- _Document passage_
______________________________

Let us test this method with a point farther away of the optimal solution and oberve if the result is close to the optimal solution.

In [8]:
w0 = float(np.random.rand(1) + 34/2)
w1 = float(np.random.rand(1) - 34/2)
print(w0)
res1 = gradient_descent(merit, grad_merit,w0,w1,1e-3)
print('The solution of the gradient descent using the merit function is (x,y)=',(res1[0],res1[1]))
w0 = float(np.random.rand(1) + 20/2)
w1 = float(np.random.rand(1) - 20/2)
print(w0)
res2 = gradient_descent(merit, grad_merit,w0,w1,1e-3)
print('The solution of the gradient descent using the merit function is (x,y)=',(res2[0],res2[1]))

17.967853701779216
The solution of the gradient descent using the merit function is (x,y)= (-0.3236139698916473, 0.8825391209903108)
10.973207959981872
The solution of the gradient descent using the merit function is (x,y)= (-0.5179680757923558, 0.8241081695219867)


Notice that we are getting closer to the optimal solution!!

### Experiment 4

As we have seen and is said in the $\textit{pdf}$ file, the minimizers of the merit function do not necessarily have to coincide with the minimizers of the constrained problem. Therefore, we will build an algorithm that consists in the following: 
+ Start with the merit function to obtain an approximation to the optimal point we are looking for.
+ Once an approximation to the solution is found, use the Newton-based method to find the optimal solution.

We will use the starting points used in the previous experiment. Notice that we have the first of the algorithm already implemented. The aproximation points obtained with the merit function are stored in $res1$ and $res2$. Let us apply now the Newton-based algorithm to find the optimal solution.

______________________________

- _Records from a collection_

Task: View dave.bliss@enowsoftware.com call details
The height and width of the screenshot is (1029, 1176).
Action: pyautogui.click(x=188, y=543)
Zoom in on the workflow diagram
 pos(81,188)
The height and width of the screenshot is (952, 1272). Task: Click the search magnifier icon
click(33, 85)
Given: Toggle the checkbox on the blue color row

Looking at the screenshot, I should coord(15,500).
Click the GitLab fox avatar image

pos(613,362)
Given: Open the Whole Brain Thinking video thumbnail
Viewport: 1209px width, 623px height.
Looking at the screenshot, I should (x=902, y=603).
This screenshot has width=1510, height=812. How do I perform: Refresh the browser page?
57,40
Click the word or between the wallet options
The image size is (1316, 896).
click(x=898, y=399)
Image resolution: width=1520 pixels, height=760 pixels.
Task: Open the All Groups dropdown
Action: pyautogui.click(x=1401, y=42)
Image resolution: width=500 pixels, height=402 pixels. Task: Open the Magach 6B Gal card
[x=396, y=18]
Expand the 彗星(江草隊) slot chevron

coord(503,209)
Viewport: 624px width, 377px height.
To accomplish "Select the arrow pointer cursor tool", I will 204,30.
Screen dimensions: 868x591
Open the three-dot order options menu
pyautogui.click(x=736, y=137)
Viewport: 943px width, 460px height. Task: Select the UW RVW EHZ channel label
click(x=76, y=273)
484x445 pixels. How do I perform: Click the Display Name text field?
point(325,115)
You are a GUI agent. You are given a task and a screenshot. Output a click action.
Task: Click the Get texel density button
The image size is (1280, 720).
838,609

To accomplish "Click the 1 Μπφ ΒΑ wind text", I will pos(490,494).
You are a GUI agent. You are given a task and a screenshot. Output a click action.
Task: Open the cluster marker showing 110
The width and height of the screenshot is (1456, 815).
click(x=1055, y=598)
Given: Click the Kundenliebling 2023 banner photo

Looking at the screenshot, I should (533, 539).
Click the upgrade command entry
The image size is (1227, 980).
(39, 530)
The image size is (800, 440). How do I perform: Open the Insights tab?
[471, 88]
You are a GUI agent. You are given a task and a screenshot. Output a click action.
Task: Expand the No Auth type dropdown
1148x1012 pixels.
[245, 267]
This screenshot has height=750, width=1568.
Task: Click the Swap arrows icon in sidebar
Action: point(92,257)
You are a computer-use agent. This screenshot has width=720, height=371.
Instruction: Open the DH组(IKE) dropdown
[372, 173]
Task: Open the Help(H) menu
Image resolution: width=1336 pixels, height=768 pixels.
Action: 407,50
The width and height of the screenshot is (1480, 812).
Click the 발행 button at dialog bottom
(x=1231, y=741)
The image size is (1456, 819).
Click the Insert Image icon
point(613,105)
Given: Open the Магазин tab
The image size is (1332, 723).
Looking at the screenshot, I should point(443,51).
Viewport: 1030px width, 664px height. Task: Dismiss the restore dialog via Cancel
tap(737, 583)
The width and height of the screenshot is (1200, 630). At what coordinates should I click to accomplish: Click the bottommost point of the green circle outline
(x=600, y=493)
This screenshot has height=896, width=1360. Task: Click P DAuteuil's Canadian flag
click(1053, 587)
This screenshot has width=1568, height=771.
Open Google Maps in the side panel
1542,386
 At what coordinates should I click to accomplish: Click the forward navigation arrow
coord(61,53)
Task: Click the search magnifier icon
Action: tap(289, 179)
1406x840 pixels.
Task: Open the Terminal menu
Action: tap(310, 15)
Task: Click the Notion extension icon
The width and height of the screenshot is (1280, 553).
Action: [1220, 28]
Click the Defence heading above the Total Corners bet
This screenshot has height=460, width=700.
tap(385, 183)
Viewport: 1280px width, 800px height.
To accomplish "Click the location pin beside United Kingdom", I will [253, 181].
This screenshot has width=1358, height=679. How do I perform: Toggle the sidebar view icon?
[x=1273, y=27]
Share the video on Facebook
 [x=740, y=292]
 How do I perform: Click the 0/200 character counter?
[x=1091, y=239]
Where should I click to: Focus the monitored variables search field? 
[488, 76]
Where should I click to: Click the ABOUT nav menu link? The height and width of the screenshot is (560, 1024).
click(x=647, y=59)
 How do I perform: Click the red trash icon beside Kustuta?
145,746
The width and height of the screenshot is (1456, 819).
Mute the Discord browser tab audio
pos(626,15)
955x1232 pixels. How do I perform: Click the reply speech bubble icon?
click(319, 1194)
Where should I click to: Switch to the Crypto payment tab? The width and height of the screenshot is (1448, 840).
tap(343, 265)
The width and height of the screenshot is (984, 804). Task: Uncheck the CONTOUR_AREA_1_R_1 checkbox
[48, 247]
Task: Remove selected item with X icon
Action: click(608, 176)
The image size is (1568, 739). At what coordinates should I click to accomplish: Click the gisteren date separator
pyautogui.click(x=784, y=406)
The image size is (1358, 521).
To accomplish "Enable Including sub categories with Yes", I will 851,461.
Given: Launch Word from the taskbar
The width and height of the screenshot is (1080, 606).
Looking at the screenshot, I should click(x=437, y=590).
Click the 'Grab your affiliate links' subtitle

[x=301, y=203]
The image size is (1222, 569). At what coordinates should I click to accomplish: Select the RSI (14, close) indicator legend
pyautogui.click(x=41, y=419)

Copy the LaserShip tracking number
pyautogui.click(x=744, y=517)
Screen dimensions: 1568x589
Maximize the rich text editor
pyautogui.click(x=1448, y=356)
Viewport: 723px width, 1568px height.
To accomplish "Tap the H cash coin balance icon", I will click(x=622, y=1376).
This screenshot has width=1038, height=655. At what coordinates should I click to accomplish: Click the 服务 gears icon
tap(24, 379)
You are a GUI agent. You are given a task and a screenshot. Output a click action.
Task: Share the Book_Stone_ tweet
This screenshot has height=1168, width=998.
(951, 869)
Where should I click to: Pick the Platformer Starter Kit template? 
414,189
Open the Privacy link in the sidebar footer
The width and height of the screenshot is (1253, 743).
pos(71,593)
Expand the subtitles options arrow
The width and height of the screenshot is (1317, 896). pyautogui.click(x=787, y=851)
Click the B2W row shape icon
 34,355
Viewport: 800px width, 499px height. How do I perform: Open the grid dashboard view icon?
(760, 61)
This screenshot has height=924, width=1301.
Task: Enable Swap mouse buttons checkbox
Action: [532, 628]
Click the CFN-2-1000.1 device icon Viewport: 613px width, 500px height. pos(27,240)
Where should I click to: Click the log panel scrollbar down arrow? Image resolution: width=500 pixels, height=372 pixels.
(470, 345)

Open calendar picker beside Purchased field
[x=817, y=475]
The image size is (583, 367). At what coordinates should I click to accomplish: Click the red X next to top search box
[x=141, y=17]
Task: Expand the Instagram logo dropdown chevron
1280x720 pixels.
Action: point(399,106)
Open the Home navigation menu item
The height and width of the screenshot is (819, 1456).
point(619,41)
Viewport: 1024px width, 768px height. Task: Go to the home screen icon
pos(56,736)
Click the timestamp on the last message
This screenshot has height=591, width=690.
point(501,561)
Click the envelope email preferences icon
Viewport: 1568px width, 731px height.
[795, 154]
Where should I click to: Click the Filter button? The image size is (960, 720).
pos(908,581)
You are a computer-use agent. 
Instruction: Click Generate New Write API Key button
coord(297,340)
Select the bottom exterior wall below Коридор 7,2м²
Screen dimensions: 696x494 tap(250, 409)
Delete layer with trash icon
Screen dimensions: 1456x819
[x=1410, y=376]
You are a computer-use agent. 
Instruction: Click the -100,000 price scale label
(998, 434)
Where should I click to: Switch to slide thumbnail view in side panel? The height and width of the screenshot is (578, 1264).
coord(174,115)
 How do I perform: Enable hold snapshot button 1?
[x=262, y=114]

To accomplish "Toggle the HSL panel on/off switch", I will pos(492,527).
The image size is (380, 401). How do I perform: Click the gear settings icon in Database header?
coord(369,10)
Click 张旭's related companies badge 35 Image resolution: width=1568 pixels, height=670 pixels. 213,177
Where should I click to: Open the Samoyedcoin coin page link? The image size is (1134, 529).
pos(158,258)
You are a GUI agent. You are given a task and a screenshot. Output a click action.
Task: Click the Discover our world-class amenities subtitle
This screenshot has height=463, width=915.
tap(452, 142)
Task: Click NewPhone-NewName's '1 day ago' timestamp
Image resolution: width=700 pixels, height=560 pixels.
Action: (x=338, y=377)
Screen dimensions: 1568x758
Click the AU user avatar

______________________________

Return the part of the gradient descent excerpt from "10.973207959981872" to "method to find the optimal solution.", copied word for word.

- _Task result_
10.973207959981872
The solution of the gradient descent using the merit function is (x,y)= (-0.5179680757923558, 0.8241081695219867)


Notice that we are getting closer to the optimal solution!!

### Experiment 4

As we have seen and is said in the $\textit{pdf}$ file, the minimizers of the merit function do not necessarily have to coincide with the minimizers of the constrained problem. Therefore, we will build an algorithm that consists in the following: 
+ Start with the merit function to obtain an approximation to the optimal point we are looking for.
+ Once an approximation to the solution is found, use the Newton-based method to find the optimal solution.